Prior to hiatus, the most requested feature was quote generation, which would have shifted the role of the app to become the initiation point of the order, allowing for syndication of specialized data subsets to all the various stakeholders. (product fulfillment, engraving services, contractor CRM, client invoice, etc.) Progress towards that end was made on various fronts prior to project stalling. Other goals for the project prior to hiatus included moving to a stand-alone homegrown UI, which would have allowed for a library of applicable invoice styles, and automation of additional bundling which could be adjusted by the user.
Google Sheet provides primary view / interface for contractor to request data.
Google Script actions supply additional menu options (see below) to pull data via the API wrapper into the CSV Import Sheet.
Generic style and formatting, along with further decoration from a proprietary pricelist, are applied to create a view that can be exported to PDF via print, and emailed to the client.
Contractors could further customize their invoice with a "style" view. Sharp Retention's was built as an example; by saving the sheet separately, it could be imported to updated copies of the master sheet allowing for contractors to save their style without missing out on updates to functionality.
Google Scripts generate the menu actions which interface with the PHP API (not currently in production).
The PHP API uses the information from the Google Sheet to interact with a webform to:
- POST to a form endpoint the information necessary to get the order information
- scrape the HTML response
- convert the full HTML response into a pipe-delimited list (CSV) of the relevant values
- handle errors if something unexpected happened
- ensure that the order was associated with a contractor that was paying to use the service
- cache the result to minimize impact on the Cutco.com form endpoint
The API would also perform additional operations on the order data, depending on GET parameter flags: One common request was to bundle and simplify line items as much as possible: e.g., when an individual piece would be given as a gift with one SKU, it would need a gift box with a separate SKU, so the invoice line item should show the item, box included, with the total price. This sound simpler than it is. (this feature in particular is implemented by box compactor)
Database usage was minimal, primarily consisting of a table of users and their subscription state, and a log of usage / attempts.

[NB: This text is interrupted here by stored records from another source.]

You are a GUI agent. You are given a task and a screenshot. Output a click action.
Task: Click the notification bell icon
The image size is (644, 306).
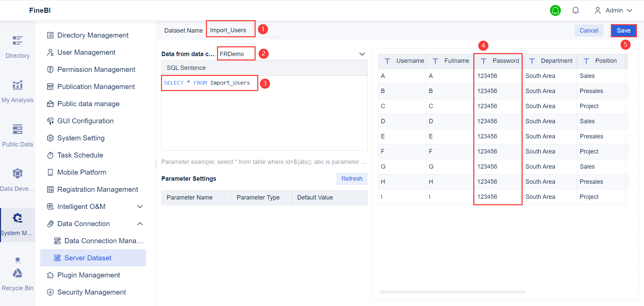pyautogui.click(x=576, y=10)
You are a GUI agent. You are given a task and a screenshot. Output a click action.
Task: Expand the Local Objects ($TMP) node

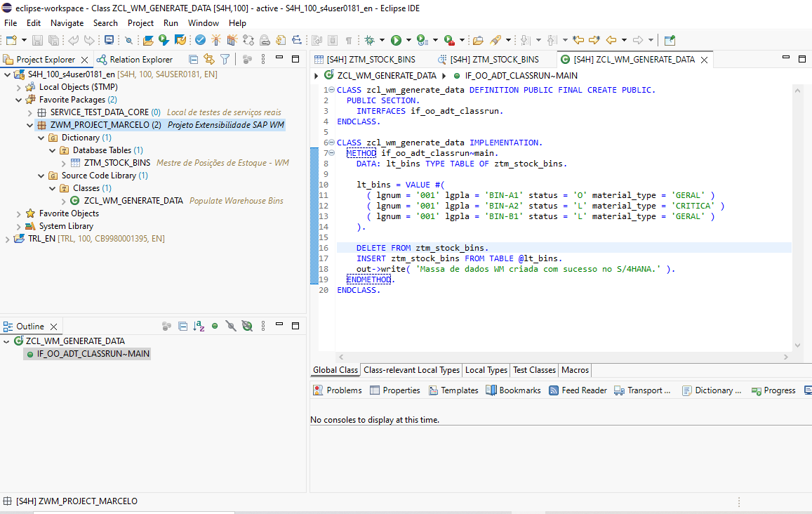point(19,87)
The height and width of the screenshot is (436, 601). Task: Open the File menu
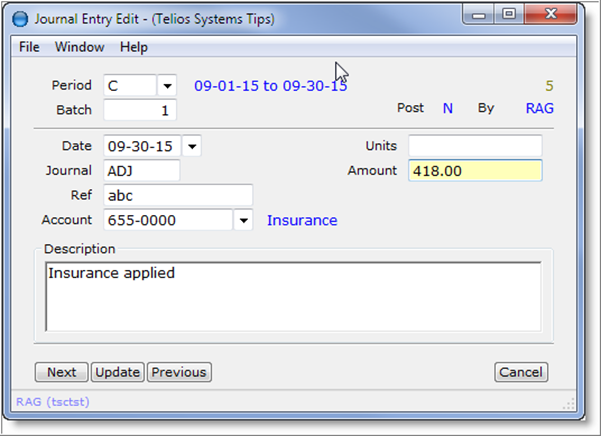pos(29,47)
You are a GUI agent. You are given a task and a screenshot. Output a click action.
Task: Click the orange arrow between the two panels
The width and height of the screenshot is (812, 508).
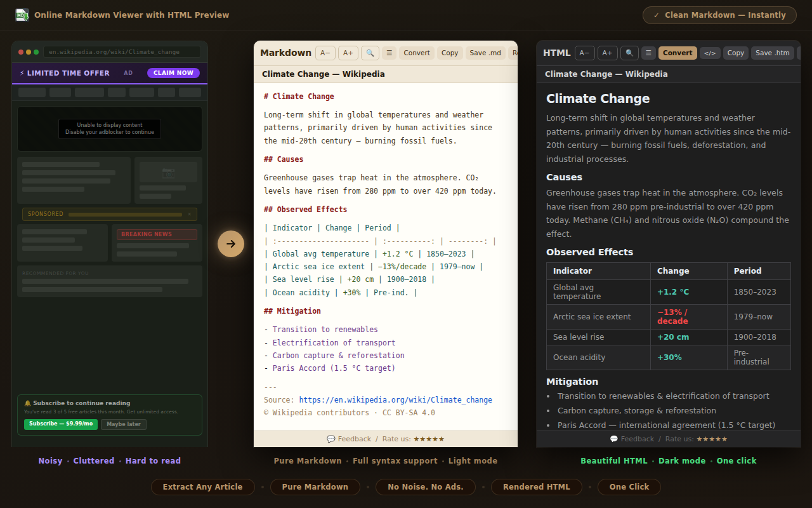click(x=231, y=244)
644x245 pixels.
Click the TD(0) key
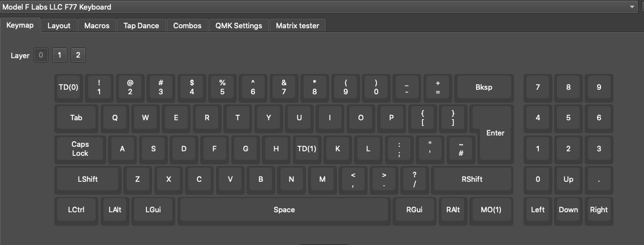pos(68,88)
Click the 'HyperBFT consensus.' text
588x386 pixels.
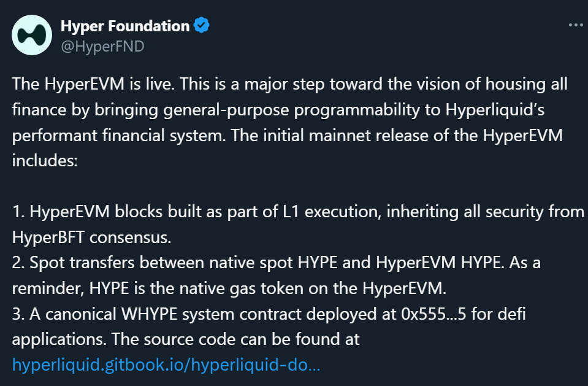[x=91, y=237]
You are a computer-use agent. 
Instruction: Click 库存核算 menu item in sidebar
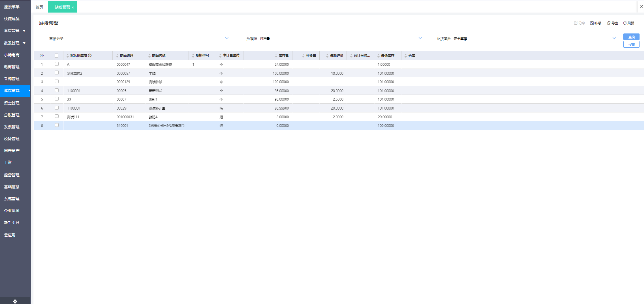[15, 91]
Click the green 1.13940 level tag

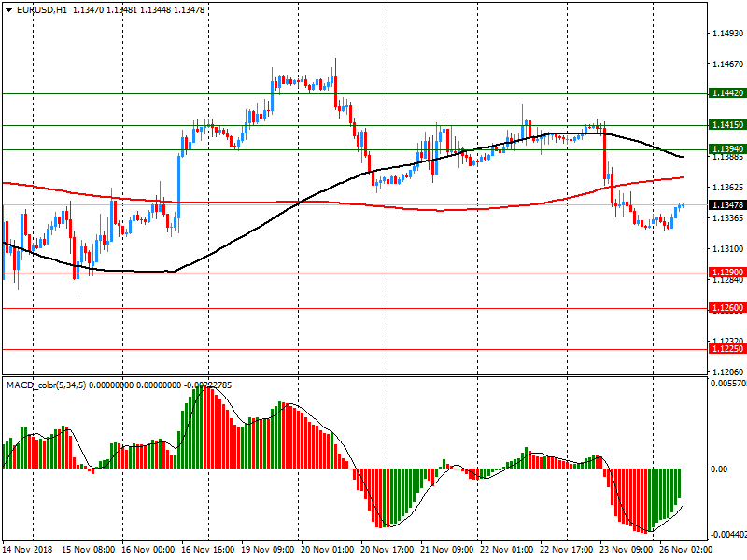[x=726, y=149]
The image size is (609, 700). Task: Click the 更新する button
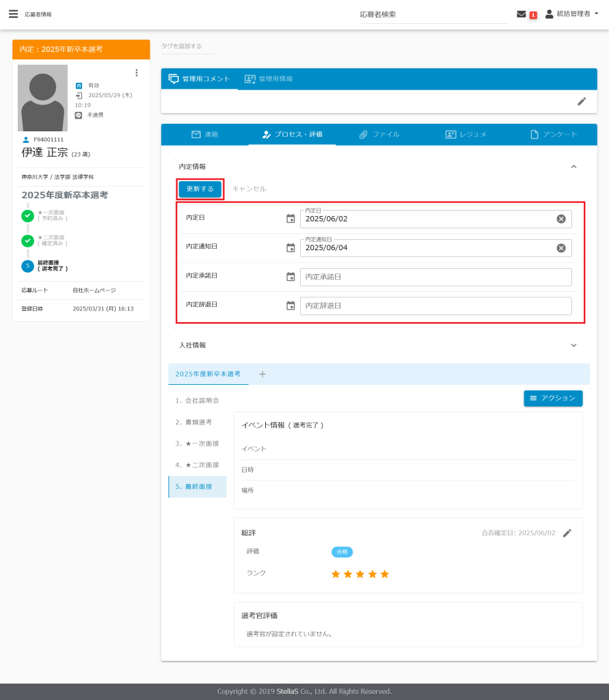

Cutco / Vector Reps, as contractors, have flexibility in the degree of professionalism they leverage in the course of running their business. One particular subset of Cutco representatives creatively identified a new vertical market: serving real estate agents by providing engraved closing gifts. Among many advantages to popular alternatives, Cutco Closing Gifts are uniquely qualified as a fully deductible marketing expense when the agent's logo / contact information is inscribed on the blade. (otherwise, "client gift" deductions are limited to ~$25 / person / year. Agents that give closing gifts spend far more than that, but aren't able to get the full deduction)
As a result, this very specific subset of Cutco contractors must provide an invoice of services and product to their client. They have an acute pain point in generating accurate, concise, attractive invoices, due to a number of factors:
- Cutco / Vector is a venerable company (started in the 1940s / 1980s respectively) which never intended to serve this vertical,
- ... and therefore normally only provide a sort of shipping-manifest document to customers. Confusingly, this manifest would often have superfluous lines, adding and subtracting the same item multiple times (e.g., 10 qty - 10 qty + 2 qty = 2 qty over 3 lines)
- Additionally, they do not provide any REST APIs for accessing order information programmatically.
- Contractors coordinate and bundle 3rd-party value-adding services (e.g., engraving) which must be included in the invoice.
The most common solution is to do it by hand: a tedious process taking 10-30 minutes per invoice, which adds an average of 60 hours of administrative overhead per year. As a solution to that problem, this project was a minimum-viable-product, earning income while active until 2016.